One doesn't feel far from the dark, stylized universe of classic film noir in Tosca, a long, obliquely angled bar in North Beach. It is where I am to meet Eddie Muller, the man behind San Francisco's Noir City festival and corresponding Film Noir Foundation, a self-described "writer and cultural archaeologist" with several spry volumes of film history to his credit alluring, fanatic titles such as Dark City: The Lost World of Film Noir, Dark City Dames, and Grindhouse: The Forbidden World of "Adults Only" Cinema.
"There seems to be an almost Freudian attachment to water. The empty noir streets are almost always glistening with fresh evening rain ... even in Los Angeles," writer-director Paul Schrader writes in his seminal essay "Notes on Film Noir." Now, as the afternoon darkens, the Columbus Avenue strip is dry, but the Lusty Lady's neon glows while I wait for the bar to open. Noir's trademark deep focus would lend itself well to the space inside, filled with the stale smoke of yesterday's cigarettes and deep red and mahogany: it's a romantic kind of place, a remembrance of things past. One of the many dizzying plot twists in Jacques Tourneur's 1947 Out of the Past perhaps the most knotty and melancholy of the noirs, a preeminent example of the genus has Robert Mitchum's heavy chasing after a double-cross in a North Beach bar. I think about this as Muller strides in with an easy gait. We settle in to talk, and the jukebox turns to smoky jazz: "Mood music," he says and then laughs.
Setting the mood is something Muller is exceedingly good at. The first time I met him was at the press conference for last year's Noir City, staged at the York Hotel's appropriately named Empire Plush Room deep red, again, with little flutes of champagne. The nightclub decor of last year's festival may have been sucked up by the cavernous dimensions of the Palace of Fine Arts, but the attempt to establish a kind of interstitial lobby space was a nice gesture, especially since these films are, if nothing else, about atmosphere.
After two years away, this coming installment of Noir City, the fifth, will be held at the Castro Theatre. Muller's decision to return to the Castro made difficult by the theater's firing of programmer and chief Noir City collaborator Anita Monga speaks to the emphasis he places on the moviegoing experience, as well as his deep respect for Bay Area audiences. "We struggle to get 200 people to the theater in LA," Muller muses before adding excitedly, "I mean, we get five times that many people out here. The studios can't believe it.... I always have to be careful when I talk about the numbers." He laughs. "You want it to be great, but you don't want it to be so great that they're thinking, 'Wait a second, why are we giving these guys a break on these old films?' "
It's no wonder that studios take note of Muller's successes.
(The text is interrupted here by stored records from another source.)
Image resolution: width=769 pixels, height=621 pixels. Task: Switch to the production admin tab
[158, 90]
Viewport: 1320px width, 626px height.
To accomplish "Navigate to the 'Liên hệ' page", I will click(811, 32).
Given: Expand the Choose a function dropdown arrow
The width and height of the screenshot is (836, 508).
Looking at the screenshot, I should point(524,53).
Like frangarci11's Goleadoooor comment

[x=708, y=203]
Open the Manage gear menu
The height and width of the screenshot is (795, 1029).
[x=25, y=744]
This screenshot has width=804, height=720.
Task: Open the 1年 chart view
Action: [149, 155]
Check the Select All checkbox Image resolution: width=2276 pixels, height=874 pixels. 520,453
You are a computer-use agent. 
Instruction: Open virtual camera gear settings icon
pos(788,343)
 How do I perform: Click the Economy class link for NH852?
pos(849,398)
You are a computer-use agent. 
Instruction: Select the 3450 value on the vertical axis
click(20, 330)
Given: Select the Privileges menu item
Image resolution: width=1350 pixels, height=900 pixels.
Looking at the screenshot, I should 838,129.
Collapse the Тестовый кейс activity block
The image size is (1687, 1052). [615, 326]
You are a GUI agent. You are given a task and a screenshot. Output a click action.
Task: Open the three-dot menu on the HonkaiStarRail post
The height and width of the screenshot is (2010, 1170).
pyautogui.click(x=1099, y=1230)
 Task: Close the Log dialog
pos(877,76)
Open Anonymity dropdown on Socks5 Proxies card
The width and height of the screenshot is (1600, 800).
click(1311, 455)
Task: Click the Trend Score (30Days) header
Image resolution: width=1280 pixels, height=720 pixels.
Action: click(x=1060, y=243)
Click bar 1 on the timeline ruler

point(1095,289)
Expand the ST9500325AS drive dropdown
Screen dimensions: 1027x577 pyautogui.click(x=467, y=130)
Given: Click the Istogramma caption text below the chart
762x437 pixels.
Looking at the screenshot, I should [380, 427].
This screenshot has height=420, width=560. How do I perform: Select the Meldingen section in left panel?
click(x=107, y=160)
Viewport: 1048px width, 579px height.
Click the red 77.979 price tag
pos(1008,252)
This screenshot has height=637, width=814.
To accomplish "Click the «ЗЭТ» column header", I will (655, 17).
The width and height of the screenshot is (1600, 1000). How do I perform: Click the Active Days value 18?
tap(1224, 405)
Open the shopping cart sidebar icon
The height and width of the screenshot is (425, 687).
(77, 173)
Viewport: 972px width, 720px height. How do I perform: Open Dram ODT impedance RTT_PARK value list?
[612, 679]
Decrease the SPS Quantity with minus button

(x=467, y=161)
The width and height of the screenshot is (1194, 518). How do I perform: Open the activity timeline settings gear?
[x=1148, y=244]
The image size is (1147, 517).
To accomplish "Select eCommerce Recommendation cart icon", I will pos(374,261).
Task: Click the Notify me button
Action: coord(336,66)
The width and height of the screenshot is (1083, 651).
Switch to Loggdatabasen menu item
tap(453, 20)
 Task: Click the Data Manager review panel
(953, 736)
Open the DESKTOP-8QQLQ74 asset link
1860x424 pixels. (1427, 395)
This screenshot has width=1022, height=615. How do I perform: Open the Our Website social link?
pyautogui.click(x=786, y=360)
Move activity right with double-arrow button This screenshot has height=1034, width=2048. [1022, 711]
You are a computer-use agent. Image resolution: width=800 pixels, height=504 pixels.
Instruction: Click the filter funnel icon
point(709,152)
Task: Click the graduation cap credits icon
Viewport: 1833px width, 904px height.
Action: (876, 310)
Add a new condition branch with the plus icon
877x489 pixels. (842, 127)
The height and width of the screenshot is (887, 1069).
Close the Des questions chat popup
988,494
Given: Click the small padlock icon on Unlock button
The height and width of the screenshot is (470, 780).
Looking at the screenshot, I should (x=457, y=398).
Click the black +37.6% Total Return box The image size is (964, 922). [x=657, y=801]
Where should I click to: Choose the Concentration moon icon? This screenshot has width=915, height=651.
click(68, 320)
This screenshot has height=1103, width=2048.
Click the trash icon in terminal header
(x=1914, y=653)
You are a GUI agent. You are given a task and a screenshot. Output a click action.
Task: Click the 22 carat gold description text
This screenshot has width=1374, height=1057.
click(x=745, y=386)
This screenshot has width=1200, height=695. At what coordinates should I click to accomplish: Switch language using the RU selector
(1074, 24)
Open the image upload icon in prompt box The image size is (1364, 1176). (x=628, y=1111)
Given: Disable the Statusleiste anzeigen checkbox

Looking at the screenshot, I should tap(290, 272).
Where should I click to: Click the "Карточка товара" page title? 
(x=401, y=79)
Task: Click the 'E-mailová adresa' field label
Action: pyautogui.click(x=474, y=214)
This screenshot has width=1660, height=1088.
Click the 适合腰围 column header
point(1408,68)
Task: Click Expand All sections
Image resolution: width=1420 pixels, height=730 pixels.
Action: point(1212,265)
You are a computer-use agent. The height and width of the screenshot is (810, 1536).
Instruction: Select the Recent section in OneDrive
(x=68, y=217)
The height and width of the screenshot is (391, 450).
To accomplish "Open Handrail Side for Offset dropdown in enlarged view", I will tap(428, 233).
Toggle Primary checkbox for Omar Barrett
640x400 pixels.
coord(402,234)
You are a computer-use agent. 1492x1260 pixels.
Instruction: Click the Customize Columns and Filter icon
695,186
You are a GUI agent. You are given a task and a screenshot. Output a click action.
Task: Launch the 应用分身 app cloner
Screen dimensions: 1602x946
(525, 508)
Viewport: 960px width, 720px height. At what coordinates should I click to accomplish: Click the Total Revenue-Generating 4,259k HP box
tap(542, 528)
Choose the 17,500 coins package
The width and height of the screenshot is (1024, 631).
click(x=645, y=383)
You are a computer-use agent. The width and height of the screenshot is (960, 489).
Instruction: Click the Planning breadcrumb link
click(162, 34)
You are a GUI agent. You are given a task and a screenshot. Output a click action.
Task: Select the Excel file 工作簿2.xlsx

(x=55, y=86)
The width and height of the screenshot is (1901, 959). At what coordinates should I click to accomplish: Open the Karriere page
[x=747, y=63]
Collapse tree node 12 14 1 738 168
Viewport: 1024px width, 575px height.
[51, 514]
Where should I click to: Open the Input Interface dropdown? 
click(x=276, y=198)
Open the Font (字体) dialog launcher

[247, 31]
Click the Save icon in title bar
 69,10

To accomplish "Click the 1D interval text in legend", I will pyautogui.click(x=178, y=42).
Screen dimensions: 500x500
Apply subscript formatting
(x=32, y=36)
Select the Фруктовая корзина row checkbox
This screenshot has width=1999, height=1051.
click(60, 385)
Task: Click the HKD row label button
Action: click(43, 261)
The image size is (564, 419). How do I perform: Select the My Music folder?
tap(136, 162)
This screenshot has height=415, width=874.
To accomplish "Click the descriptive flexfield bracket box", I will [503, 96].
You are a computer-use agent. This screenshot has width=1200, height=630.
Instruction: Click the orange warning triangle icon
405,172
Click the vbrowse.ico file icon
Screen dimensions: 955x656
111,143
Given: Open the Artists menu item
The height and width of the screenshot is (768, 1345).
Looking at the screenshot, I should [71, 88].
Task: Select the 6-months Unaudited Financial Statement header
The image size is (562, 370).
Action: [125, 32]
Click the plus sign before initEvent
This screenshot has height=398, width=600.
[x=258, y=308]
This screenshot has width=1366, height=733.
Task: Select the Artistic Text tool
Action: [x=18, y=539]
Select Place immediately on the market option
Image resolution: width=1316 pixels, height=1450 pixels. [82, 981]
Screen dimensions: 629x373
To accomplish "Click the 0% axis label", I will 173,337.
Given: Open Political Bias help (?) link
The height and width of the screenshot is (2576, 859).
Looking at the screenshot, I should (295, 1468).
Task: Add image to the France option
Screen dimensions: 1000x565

Hollywood's big players trot out old movies on DVD not so much from altruistic preservation impulses as from an urge to fatten the bottom line, the sense that there's an extra buck to be made from some old holdings. The studios have a long history of neglecting their archives, but when hundreds of people come out and pay their money for Raw Deal (a tough little 1948 Anthony Mann picture opening this year's festival), heads turn.
Muller is modest when discussing some of the DVD sets he has helped spark, but this propriety does nothing to disguise his missionary zeal. When he describes a preservation victory, such as an upcoming John Garfield DVD set, he beams. But as he mulls over decaying prints, his countenance turns worried. (Though gussied-up imprints like the Criterion Collection give the sense that the classics are safe, the films they release represent only a small fraction of what's in the vaults.) Muller details his maneuverings for Joan Crawford films ("She is the force behind these films.... She is the auteur as much as John Waters is an auteur") and how he ended up trading 1952's This Woman Is Dangerous for 1950's The Damned Don't Cry for this year's fest. The urgency in his voice is from more than just trying to score an outrageous Crawford vehicle. "In these last five or six years," he says, "I've learned the possibility is very real that American culture can just decay and slip away."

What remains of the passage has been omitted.